When the alpha-blocker doxazosin (4 mg and 8 mg) and sildenafil (25 mg, 50 mg, and 100 mg) were co-administered to patients with benign prostatic hyperplasia, the additional reduction in supine systolic/diastolic blood pressure was 7/7, 9/5, and 8/4 mmHg, respectively, and in the standing position – 6/6, 11/4, and 4/5 mmHg, respectively. Rare cases of orthostatic hypotension accompanied by dizziness, but not fainting, were observed when sildenafil was administered to patients receiving doxazosin.

The use of sildenafil in patients taking alpha-blockers may lead to clinically significant arterial hypotension in patients with labile blood pressure.

In a study of the interaction between sildenafil (100 mg) and amlodipine in patients with arterial hypertension, an additional reduction in supine systolic and diastolic blood pressure of 8 mmHg and 7 mmHg, respectively, was noted. A similar reduction in blood pressure was observed with sildenafil alone in healthy volunteers.

No signs of interaction were found between sildenafil (50 mg) and tolbutamide (250 mg) or warfarin (40 mg), which are metabolized by the CYP2C9 isoenzyme.

Sildenafil (50 mg) did not cause additional prolongation of bleeding time induced by acetylsalicylic acid (ASA) as an antiplatelet agent (150 mg).

Sildenafil (50 mg) did not enhance the hypotensive effect of ethanol in healthy volunteers at a maximum blood ethanol concentration of 80 mg/dL.

In healthy volunteers, sildenafil at steady state (80 mg three times/day) caused an increase in the AUC and C_max of bosentan (125 mg twice/day) by 49.8% and 42%, respectively.

When bosentan at an initial dose of 62.5-125 mg twice/day was co-administered to adult patients with PAH and sildenafil at a dose of 20 mg three times/day, a smaller increase in the AUC of bosentan was observed compared to healthy volunteers receiving sildenafil at a dose of 80 mg three times/day.

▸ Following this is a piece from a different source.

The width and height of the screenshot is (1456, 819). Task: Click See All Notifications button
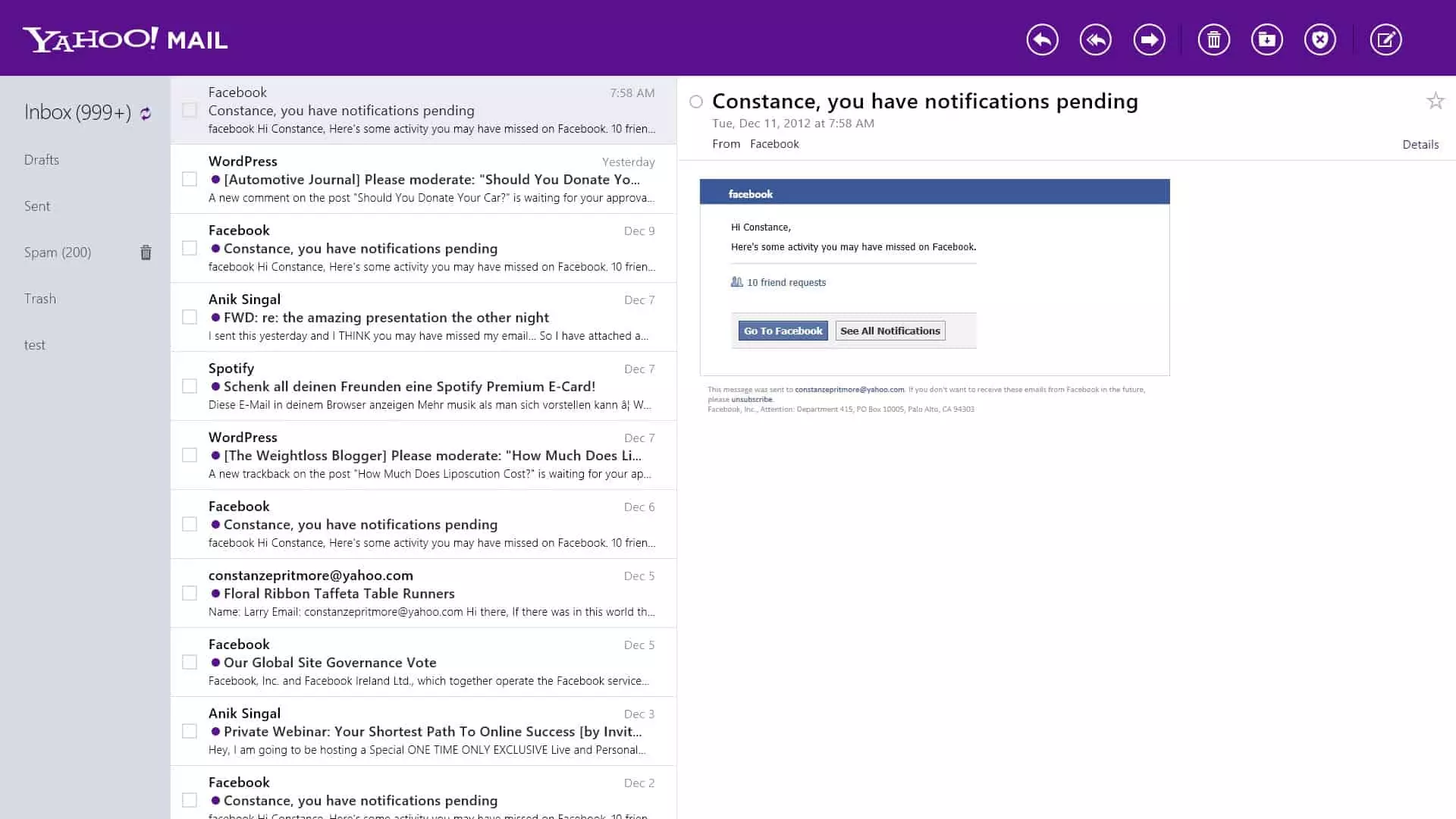pos(890,330)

A single 100 mg dose of sildenafil did not affect the steady-state pharmacokinetics of the HIV protease inhibitors saquinavir and ritonavir, which are substrates of the CYP3A4 isoenzyme.

Sildenafil had no clinically significant effect on the plasma concentration of oral contraceptives (ethinylestradiol 30 mcg and levonorgestrel 150 mcg).

Concomitant use of riociguat with PDE5 inhibitors, including sildenafil, is contraindicated, as riociguat enhances the hypotensive effect of PDE5 inhibitors.

Concomitant use of sildenafil and non-specific PDE inhibitors (theophylline and dipyridamole) is contraindicated.

Concomitant use with acenocoumarol may lead to an increased risk of bleeding.

The combination of atorvastatin and sildenafil for the treatment of pulmonary hypertension has significant therapeutic advantages. Concomitant use with atorvastatin reduces hypoxia-induced pulmonary hypertension. The effect on vascular remodeling and right ventricular hypertrophy is greater with the combination of medications than with monotherapy.

Storage Conditions

The drug should be stored out of the reach of children, protected from light, at a temperature not exceeding 25°C (77°F).

Shelf Life

The shelf life is 3 years. Do not use after the expiration date printed on the package.

Dispensing Status

The drug is dispensed by prescription.

Important Safety Information

This information is for educational purposes only and does not replace professional medical advice. Always consult your doctor before use. Dosage and side effects may vary. Use only as prescribed.